**RECORDED DATA:**

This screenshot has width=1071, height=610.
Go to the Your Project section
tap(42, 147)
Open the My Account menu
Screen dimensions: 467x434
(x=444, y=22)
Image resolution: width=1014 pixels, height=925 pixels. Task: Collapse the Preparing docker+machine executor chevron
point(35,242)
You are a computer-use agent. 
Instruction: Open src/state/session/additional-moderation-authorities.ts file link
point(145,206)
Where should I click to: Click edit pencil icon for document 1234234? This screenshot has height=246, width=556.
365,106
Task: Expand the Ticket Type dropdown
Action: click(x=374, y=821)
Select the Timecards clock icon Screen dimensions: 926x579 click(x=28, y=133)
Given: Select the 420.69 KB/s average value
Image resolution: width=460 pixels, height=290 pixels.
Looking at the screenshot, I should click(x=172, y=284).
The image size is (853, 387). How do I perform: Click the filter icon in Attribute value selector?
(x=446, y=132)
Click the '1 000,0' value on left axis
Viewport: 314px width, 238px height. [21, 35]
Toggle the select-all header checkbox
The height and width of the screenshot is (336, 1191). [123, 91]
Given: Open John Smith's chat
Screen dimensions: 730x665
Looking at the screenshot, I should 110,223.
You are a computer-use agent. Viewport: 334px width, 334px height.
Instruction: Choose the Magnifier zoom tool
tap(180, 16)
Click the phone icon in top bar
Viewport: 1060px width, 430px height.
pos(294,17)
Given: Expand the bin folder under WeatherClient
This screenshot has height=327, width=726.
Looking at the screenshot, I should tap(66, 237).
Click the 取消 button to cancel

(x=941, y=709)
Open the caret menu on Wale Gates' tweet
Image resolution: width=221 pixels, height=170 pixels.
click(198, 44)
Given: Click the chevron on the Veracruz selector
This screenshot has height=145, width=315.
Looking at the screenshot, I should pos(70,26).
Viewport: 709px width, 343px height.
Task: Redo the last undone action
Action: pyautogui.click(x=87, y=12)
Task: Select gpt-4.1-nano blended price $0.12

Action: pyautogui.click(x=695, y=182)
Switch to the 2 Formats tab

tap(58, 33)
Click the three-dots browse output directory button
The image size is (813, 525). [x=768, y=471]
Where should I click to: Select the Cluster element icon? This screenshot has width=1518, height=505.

**PROBLEM TO WORK ON:**
Everything from the line that contains "You are a computer-use agent. Viewport: 334px" to the last line of the entries above should be repeated word for word, both lines included, with no other output.

**EXERCISE SOLUTION:**
You are a computer-use agent. Viewport: 334px width, 334px height.
Instruction: Choose the Magnifier zoom tool
tap(180, 16)
Click the phone icon in top bar
Viewport: 1060px width, 430px height.
pos(294,17)
Given: Expand the bin folder under WeatherClient
This screenshot has height=327, width=726.
Looking at the screenshot, I should tap(66, 237).
Click the 取消 button to cancel

(x=941, y=709)
Open the caret menu on Wale Gates' tweet
Image resolution: width=221 pixels, height=170 pixels.
click(198, 44)
Given: Click the chevron on the Veracruz selector
This screenshot has height=145, width=315.
Looking at the screenshot, I should pos(70,26).
Viewport: 709px width, 343px height.
Task: Redo the last undone action
Action: pyautogui.click(x=87, y=12)
Task: Select gpt-4.1-nano blended price $0.12

Action: pyautogui.click(x=695, y=182)
Switch to the 2 Formats tab

tap(58, 33)
Click the three-dots browse output directory button
The image size is (813, 525). [x=768, y=471]
Where should I click to: Select the Cluster element icon? This screenshot has width=1518, height=505.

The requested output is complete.